What is asked: Return the items below verbatim, beginning at the line that contains "You are a computer-use agent. Image resolution: width=805" and stopping after the line that contains "tap(72, 36)".

Data shown:
★ ★ ★ ★ ★ ★ ★
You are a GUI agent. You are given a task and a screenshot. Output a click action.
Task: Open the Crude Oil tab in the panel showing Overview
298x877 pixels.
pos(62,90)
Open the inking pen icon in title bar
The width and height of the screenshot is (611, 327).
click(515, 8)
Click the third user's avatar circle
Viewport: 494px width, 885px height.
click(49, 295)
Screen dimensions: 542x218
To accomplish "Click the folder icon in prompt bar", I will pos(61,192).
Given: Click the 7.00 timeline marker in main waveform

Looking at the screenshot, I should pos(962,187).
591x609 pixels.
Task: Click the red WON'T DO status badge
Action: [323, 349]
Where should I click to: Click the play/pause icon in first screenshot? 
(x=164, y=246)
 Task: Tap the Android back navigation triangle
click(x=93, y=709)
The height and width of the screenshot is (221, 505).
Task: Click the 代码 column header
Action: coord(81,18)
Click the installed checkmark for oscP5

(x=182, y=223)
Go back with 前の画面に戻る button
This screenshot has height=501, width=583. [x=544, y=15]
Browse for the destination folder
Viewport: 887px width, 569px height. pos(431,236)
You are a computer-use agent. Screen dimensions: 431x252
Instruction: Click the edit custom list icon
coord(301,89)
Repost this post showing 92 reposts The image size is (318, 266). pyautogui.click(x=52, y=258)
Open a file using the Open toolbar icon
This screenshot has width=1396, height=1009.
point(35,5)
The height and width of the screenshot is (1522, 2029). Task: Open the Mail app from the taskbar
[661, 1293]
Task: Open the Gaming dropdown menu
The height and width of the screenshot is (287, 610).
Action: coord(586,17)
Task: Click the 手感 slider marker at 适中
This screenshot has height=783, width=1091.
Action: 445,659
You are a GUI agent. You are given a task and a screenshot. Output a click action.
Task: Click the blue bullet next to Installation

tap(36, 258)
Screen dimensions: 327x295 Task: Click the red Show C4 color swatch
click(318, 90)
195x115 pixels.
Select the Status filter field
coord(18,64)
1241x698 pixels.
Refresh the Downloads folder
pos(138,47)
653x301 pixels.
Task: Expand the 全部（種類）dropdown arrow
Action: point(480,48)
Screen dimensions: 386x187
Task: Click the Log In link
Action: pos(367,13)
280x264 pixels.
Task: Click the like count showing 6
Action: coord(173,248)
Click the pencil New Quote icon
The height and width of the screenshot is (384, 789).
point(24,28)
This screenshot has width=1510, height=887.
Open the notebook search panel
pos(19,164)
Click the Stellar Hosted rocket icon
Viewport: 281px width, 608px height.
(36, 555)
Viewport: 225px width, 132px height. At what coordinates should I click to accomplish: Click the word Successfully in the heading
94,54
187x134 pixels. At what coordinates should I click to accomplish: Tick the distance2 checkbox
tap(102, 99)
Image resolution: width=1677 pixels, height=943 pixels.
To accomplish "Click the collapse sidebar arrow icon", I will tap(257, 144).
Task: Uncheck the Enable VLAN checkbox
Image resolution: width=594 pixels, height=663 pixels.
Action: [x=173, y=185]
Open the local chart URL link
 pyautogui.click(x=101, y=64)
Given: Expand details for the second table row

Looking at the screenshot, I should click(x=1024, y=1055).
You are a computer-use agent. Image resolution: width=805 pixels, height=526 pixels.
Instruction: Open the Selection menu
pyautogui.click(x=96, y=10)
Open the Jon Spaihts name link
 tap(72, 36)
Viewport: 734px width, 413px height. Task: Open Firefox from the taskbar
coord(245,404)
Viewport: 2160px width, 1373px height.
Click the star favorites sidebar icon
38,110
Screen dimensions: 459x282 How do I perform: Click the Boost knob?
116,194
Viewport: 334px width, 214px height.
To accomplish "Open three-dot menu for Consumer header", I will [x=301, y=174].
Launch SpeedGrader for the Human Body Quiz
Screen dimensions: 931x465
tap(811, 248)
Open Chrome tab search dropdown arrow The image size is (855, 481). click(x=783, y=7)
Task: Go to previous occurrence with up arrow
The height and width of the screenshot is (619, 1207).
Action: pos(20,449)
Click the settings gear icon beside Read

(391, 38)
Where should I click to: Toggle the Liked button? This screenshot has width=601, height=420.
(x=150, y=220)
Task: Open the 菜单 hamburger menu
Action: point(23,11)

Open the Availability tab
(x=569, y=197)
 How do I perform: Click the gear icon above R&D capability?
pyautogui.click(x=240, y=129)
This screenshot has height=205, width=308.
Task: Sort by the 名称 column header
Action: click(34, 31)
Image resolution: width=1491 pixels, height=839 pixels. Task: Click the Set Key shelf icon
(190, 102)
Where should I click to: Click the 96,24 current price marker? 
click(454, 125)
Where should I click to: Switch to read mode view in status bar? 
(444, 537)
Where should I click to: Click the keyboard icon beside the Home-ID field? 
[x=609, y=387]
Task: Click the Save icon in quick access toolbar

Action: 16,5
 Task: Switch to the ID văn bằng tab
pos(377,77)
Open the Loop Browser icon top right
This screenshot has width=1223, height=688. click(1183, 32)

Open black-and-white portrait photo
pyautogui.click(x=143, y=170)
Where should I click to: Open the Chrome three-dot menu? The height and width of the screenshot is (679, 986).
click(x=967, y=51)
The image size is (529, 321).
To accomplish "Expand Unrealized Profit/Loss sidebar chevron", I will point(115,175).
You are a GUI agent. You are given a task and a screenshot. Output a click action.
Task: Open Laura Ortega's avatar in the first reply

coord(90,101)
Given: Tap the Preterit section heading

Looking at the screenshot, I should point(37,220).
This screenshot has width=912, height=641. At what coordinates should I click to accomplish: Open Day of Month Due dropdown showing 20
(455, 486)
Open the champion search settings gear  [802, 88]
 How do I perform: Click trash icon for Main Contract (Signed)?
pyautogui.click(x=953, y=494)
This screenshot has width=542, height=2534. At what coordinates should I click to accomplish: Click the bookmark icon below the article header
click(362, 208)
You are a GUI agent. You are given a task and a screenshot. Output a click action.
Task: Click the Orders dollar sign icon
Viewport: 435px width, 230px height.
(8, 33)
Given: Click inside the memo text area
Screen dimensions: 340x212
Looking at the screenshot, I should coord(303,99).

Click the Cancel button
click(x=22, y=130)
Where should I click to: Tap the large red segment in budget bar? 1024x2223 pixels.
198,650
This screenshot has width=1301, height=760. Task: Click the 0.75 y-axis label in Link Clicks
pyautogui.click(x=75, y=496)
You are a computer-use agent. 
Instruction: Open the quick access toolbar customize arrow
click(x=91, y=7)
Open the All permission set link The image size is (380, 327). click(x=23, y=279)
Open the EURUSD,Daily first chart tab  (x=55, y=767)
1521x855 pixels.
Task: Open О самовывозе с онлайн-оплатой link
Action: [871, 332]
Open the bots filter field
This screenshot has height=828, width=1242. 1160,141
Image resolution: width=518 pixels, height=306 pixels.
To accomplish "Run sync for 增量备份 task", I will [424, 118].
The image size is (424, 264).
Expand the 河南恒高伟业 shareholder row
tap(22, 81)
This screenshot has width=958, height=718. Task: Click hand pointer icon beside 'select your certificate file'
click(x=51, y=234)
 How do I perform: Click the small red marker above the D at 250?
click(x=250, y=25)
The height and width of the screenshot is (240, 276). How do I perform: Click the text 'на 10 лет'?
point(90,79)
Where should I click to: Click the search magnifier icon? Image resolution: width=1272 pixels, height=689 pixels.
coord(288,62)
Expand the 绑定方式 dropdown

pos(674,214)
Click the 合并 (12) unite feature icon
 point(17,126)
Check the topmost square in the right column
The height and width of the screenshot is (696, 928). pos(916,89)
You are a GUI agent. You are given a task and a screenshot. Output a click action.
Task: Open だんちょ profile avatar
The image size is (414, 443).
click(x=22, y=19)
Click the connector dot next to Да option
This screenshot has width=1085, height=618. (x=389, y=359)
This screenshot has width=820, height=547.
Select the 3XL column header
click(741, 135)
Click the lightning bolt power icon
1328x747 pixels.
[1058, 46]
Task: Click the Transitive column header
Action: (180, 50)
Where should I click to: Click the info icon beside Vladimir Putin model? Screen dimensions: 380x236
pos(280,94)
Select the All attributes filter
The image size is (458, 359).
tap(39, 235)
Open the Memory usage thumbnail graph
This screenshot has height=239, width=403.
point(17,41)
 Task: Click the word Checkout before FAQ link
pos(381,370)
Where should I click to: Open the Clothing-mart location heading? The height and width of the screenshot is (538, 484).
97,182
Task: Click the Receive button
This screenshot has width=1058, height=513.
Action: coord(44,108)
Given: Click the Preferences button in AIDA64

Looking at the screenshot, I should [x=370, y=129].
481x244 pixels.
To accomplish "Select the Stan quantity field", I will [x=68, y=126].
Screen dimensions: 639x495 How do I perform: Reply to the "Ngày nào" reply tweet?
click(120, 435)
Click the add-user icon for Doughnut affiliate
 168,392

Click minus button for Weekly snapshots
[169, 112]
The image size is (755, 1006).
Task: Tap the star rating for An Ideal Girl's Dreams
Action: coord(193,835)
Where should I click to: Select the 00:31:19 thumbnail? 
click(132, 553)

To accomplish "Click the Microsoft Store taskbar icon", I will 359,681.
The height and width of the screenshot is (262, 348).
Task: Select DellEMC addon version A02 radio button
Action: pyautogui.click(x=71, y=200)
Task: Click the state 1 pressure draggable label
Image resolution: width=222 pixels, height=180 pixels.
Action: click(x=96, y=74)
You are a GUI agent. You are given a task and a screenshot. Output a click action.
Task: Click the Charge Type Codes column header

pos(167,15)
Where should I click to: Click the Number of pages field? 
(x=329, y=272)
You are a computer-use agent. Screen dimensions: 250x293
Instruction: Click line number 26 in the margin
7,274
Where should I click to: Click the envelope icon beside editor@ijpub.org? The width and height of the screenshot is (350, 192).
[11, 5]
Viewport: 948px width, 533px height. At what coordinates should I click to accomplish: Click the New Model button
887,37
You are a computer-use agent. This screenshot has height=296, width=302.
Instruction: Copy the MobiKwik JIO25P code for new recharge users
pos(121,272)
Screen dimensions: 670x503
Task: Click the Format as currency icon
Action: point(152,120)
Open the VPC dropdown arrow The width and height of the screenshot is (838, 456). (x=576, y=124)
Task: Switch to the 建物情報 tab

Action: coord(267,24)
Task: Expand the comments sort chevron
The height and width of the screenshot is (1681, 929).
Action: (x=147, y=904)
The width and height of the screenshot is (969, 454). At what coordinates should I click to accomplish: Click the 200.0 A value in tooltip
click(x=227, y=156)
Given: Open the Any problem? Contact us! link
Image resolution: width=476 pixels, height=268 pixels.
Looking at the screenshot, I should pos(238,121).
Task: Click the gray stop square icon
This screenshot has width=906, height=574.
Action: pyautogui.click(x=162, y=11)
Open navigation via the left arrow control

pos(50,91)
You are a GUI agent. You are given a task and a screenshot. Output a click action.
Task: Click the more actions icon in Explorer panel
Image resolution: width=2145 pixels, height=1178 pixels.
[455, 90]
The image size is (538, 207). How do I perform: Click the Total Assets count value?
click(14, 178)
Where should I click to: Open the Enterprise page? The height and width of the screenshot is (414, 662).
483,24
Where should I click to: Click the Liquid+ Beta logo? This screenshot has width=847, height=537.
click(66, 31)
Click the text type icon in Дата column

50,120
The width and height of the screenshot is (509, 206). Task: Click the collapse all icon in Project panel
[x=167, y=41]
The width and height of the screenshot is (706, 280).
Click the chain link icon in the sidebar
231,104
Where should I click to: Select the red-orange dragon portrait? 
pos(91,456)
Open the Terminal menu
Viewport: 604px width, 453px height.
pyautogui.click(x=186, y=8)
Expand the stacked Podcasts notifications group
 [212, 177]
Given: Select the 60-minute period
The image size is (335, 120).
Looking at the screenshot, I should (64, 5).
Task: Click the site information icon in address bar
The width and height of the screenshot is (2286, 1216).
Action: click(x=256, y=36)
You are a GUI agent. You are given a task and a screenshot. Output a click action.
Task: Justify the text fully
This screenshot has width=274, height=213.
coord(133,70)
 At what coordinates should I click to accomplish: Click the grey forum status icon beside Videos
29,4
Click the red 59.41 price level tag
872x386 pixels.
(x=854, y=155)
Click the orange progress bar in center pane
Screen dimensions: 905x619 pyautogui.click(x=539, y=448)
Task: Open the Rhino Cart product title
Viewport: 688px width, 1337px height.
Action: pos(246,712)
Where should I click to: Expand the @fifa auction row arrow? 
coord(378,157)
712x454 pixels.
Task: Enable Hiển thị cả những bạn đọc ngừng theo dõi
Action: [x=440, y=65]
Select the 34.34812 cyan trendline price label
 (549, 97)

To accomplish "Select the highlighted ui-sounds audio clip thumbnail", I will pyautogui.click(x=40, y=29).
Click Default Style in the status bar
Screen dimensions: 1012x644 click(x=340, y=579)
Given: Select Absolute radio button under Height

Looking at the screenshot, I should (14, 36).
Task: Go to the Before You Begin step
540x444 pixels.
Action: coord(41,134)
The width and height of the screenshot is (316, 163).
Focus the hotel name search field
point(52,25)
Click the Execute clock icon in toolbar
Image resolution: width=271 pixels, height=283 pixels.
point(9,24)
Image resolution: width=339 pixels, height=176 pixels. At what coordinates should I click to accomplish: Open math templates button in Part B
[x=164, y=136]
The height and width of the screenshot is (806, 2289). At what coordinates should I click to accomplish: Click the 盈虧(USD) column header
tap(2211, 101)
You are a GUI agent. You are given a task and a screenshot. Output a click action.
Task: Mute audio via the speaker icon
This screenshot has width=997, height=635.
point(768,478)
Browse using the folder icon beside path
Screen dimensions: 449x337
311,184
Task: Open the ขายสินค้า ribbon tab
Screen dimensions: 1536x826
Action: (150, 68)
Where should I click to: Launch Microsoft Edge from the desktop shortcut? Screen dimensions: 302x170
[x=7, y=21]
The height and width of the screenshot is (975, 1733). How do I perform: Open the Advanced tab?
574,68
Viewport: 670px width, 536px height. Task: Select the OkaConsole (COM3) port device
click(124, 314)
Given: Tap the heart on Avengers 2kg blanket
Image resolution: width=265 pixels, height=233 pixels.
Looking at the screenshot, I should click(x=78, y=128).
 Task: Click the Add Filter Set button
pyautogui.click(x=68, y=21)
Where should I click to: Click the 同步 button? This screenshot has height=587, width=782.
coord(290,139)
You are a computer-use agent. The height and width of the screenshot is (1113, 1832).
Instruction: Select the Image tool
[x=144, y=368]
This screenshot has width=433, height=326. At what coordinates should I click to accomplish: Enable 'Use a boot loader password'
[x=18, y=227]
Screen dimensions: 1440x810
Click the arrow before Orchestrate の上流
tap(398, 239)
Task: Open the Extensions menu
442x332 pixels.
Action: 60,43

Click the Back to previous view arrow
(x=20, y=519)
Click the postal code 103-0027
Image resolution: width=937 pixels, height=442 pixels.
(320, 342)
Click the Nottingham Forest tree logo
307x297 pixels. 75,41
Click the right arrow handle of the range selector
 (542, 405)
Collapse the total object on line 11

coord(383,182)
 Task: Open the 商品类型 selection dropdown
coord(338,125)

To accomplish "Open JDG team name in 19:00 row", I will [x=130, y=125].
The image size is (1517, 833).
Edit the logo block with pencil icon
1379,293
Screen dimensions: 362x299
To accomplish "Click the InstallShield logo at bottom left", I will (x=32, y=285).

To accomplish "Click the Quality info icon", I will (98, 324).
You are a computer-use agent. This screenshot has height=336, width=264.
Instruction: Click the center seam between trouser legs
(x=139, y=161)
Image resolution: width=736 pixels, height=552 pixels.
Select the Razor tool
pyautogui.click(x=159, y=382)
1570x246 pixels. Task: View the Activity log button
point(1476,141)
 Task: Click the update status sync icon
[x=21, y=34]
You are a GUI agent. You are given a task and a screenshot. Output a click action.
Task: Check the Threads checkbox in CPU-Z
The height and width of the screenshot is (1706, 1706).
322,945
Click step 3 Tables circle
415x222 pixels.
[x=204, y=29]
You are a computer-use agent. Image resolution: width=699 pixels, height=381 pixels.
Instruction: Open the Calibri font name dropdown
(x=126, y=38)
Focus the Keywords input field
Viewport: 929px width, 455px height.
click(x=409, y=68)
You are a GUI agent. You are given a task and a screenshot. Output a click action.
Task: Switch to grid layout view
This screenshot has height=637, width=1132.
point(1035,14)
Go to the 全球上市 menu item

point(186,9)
★ ★ ★ ★ ★ ★ ★
Result:
You are a computer-use agent. Image resolution: width=805 pixels, height=526 pixels.
Instruction: Open the Selection menu
pyautogui.click(x=96, y=10)
Open the Jon Spaihts name link
 tap(72, 36)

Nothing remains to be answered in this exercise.